El desconcierto, la falta de interpretación convincente de lo que ha ocurrido, la repetición mecánica de los mismos análisis por 20 años, trituraron también el orden político. La coalición de gobierno se anarquizó entre la lepra de la impopularidad y la rendición avergonzada de gran parte de su historial programático. La centroizquierda, insegura de defender un proceso de modernización exitoso pero imperfecto, ha llegado a tener por programa principal no parecerse al gobierno. Y una izquierda más radical, aunque menos estructurada, actúa con la certidumbre de que al fin ha llegado su hora, bastante próxima a la toma del Palacio de Invierno.

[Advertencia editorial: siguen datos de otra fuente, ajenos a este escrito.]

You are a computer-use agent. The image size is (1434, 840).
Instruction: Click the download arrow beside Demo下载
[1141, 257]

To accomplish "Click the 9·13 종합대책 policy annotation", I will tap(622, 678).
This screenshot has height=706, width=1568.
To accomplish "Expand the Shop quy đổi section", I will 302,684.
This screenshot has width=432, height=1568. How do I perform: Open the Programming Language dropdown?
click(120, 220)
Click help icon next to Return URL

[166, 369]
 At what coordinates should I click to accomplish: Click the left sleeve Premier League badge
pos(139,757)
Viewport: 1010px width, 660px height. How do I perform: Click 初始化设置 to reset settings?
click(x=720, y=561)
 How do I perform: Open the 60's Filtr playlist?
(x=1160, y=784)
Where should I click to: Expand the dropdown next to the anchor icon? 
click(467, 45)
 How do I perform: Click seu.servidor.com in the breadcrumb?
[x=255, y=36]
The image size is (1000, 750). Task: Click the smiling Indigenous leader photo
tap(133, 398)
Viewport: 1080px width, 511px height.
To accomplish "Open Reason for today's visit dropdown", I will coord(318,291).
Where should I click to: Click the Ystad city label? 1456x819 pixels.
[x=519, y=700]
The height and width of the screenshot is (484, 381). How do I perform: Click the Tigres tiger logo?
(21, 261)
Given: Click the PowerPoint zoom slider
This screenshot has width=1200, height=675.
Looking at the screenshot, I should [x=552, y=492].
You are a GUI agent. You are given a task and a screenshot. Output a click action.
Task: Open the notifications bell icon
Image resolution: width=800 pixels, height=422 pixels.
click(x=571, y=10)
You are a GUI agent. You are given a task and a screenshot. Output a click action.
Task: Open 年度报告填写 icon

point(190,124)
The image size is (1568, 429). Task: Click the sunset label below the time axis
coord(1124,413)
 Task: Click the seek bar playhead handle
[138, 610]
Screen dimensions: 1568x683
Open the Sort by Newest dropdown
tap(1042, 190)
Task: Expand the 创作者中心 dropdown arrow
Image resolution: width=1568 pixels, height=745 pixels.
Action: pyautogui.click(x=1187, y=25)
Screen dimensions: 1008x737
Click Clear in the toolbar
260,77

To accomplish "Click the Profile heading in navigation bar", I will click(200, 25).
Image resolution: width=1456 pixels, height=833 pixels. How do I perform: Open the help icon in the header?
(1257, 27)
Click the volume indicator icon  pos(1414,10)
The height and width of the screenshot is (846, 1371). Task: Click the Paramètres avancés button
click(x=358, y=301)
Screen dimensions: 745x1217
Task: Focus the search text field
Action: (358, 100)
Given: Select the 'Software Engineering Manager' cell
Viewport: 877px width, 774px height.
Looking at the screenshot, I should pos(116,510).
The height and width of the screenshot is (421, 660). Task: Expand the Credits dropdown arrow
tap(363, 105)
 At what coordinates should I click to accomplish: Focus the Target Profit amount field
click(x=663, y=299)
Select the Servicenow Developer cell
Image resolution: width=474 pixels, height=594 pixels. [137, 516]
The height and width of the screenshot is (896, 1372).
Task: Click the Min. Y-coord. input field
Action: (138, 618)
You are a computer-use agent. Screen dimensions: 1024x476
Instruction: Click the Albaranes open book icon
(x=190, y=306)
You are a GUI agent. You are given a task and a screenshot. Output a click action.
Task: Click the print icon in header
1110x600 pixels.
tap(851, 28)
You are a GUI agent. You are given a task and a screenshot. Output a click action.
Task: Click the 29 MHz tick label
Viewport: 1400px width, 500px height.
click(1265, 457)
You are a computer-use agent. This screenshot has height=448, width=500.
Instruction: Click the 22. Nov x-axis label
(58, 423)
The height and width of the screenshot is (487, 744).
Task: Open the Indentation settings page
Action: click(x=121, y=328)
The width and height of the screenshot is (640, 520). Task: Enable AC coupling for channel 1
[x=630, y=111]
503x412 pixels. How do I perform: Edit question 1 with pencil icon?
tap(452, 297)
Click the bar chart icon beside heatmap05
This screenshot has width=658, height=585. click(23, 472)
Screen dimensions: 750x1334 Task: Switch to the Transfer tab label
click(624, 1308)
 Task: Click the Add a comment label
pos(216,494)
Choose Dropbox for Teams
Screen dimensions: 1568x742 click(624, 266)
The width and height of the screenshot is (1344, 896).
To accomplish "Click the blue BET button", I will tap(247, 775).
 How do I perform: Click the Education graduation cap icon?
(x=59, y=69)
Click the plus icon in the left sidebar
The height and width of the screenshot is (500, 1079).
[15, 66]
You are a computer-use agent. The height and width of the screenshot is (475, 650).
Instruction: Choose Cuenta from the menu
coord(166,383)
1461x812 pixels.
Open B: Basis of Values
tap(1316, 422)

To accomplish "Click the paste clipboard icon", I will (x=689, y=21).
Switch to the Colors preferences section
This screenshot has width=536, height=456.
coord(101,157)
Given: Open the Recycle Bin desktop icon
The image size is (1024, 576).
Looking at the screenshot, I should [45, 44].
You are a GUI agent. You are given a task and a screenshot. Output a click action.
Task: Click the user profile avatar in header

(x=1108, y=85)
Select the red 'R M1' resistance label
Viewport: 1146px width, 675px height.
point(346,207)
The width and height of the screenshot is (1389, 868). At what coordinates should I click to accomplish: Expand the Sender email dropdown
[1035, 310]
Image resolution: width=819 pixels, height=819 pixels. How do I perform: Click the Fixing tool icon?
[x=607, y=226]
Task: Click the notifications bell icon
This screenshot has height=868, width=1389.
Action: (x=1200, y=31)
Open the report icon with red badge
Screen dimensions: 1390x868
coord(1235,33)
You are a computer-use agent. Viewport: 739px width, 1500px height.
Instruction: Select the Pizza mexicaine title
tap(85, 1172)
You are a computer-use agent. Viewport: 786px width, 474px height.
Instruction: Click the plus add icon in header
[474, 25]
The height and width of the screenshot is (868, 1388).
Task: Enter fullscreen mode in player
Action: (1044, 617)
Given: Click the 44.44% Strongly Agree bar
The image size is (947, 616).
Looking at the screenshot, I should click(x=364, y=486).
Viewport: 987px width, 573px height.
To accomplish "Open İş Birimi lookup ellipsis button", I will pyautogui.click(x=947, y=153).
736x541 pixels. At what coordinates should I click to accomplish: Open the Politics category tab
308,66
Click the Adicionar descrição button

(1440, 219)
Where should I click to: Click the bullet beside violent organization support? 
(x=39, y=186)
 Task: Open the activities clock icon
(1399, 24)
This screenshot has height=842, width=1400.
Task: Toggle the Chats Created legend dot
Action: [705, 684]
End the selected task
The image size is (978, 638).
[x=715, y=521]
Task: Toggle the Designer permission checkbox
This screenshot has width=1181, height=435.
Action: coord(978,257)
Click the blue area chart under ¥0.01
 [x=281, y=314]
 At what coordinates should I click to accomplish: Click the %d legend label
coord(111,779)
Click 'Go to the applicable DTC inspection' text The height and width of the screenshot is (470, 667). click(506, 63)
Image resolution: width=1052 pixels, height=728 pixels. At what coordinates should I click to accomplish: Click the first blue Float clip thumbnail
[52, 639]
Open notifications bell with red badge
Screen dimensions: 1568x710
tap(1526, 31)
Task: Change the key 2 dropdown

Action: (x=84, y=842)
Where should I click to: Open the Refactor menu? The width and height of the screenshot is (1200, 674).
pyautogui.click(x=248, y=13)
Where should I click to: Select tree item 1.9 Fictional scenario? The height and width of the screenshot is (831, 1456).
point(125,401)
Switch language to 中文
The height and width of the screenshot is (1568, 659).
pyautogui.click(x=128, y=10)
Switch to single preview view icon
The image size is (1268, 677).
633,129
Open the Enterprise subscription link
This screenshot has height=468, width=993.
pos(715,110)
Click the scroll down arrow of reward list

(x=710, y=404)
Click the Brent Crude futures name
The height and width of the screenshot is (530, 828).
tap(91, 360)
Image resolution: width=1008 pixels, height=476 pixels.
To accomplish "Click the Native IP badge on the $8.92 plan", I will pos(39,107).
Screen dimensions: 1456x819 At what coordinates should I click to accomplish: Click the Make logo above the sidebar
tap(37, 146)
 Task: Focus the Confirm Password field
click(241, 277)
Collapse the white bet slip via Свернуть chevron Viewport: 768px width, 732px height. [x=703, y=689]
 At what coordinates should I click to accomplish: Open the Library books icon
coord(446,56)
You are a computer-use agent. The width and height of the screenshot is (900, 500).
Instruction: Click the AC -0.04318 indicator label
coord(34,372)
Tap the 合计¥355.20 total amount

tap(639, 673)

Las elecciones de este fin de semana medirán la musculatura de los partidos y las coaliciones. Como aquel Papa moribundo que logró saber que “ni los jesuitas son tan ricos como se dice, ni los franciscanos tan pobres como proclaman”, los chilenos comenzarán a dilucidar cuánto pesa cada cual y, de manera algo menos traslúcida, qué tipo de ideas se allegarán a una nueva constitución. Pero la redistribución de fuerzas no terminará hasta el fin del año, con los resultados de las diez elecciones.
La mezcla de causalidad y casualidad confiere un aire inevitablemente enigmático a todo el proceso. ¿A qué se enfrenta Chile con su carrusel electoral? ¿A la ancestral sabiduría de la historia o más bien a una jugarreta de la suerte? ¿Para mejor o para peor? Sólo se puede dar dos cosas por seguras: la primera es que la inestabilidad acompañará al país por un ciclo de dos o tres años, con picos y valles de excitación social; la otra, que se habrá ensanchado la experiencia de ser candidato, acaso la variante retorcida de la educación cívica.
Para todo el resto, consultar en diciembre.